→ **PROMPT**: Every line of the listing should be transcribed exactly, with nothing left out.

→ **THE RECORDS**:
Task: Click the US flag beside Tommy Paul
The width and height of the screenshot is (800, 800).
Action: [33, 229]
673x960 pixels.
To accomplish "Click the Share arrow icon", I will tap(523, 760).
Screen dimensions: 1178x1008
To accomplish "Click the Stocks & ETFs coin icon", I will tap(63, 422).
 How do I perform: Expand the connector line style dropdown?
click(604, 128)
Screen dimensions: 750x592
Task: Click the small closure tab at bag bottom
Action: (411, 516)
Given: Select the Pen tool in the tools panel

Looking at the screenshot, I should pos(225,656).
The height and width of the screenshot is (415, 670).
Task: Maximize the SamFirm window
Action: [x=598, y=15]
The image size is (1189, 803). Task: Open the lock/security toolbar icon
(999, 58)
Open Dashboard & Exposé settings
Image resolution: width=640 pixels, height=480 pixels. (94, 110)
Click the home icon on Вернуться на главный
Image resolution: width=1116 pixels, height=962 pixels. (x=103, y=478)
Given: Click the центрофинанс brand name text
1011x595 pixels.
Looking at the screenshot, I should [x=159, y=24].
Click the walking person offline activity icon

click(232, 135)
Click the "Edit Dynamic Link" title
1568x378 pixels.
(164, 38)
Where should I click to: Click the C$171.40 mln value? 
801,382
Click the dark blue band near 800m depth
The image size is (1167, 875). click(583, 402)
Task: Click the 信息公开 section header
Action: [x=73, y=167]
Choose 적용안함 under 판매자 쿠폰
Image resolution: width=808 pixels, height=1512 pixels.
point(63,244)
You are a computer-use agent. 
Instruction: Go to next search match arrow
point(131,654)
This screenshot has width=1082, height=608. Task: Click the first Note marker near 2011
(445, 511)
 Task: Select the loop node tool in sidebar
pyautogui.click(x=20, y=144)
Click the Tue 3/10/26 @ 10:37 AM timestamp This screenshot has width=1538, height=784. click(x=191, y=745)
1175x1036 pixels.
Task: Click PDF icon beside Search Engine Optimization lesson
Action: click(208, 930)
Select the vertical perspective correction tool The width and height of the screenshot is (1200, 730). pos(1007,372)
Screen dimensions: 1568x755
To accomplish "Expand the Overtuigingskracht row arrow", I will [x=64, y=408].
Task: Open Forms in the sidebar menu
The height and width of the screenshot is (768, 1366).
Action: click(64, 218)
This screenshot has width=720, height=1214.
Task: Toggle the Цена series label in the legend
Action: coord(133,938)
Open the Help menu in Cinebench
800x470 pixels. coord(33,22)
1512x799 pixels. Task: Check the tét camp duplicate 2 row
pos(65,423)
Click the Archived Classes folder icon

→ **RESULT FOR THIS EXERCISE**:
Task: Click the US flag beside Tommy Paul
The width and height of the screenshot is (800, 800).
Action: [33, 229]
673x960 pixels.
To accomplish "Click the Share arrow icon", I will tap(523, 760).
Screen dimensions: 1178x1008
To accomplish "Click the Stocks & ETFs coin icon", I will tap(63, 422).
 How do I perform: Expand the connector line style dropdown?
click(604, 128)
Screen dimensions: 750x592
Task: Click the small closure tab at bag bottom
Action: (411, 516)
Given: Select the Pen tool in the tools panel

Looking at the screenshot, I should pos(225,656).
The height and width of the screenshot is (415, 670).
Task: Maximize the SamFirm window
Action: [x=598, y=15]
The image size is (1189, 803). Task: Open the lock/security toolbar icon
(999, 58)
Open Dashboard & Exposé settings
Image resolution: width=640 pixels, height=480 pixels. (94, 110)
Click the home icon on Вернуться на главный
Image resolution: width=1116 pixels, height=962 pixels. (x=103, y=478)
Given: Click the центрофинанс brand name text
1011x595 pixels.
Looking at the screenshot, I should [x=159, y=24].
Click the walking person offline activity icon

click(232, 135)
Click the "Edit Dynamic Link" title
1568x378 pixels.
(164, 38)
Where should I click to: Click the C$171.40 mln value? 
801,382
Click the dark blue band near 800m depth
The image size is (1167, 875). click(583, 402)
Task: Click the 信息公开 section header
Action: [x=73, y=167]
Choose 적용안함 under 판매자 쿠폰
Image resolution: width=808 pixels, height=1512 pixels.
point(63,244)
You are a computer-use agent. 
Instruction: Go to next search match arrow
point(131,654)
This screenshot has width=1082, height=608. Task: Click the first Note marker near 2011
(445, 511)
 Task: Select the loop node tool in sidebar
pyautogui.click(x=20, y=144)
Click the Tue 3/10/26 @ 10:37 AM timestamp This screenshot has width=1538, height=784. click(x=191, y=745)
1175x1036 pixels.
Task: Click PDF icon beside Search Engine Optimization lesson
Action: click(208, 930)
Select the vertical perspective correction tool The width and height of the screenshot is (1200, 730). pos(1007,372)
Screen dimensions: 1568x755
To accomplish "Expand the Overtuigingskracht row arrow", I will [x=64, y=408].
Task: Open Forms in the sidebar menu
The height and width of the screenshot is (768, 1366).
Action: click(64, 218)
This screenshot has width=720, height=1214.
Task: Toggle the Цена series label in the legend
Action: coord(133,938)
Open the Help menu in Cinebench
800x470 pixels. coord(33,22)
1512x799 pixels. Task: Check the tét camp duplicate 2 row
pos(65,423)
Click the Archived Classes folder icon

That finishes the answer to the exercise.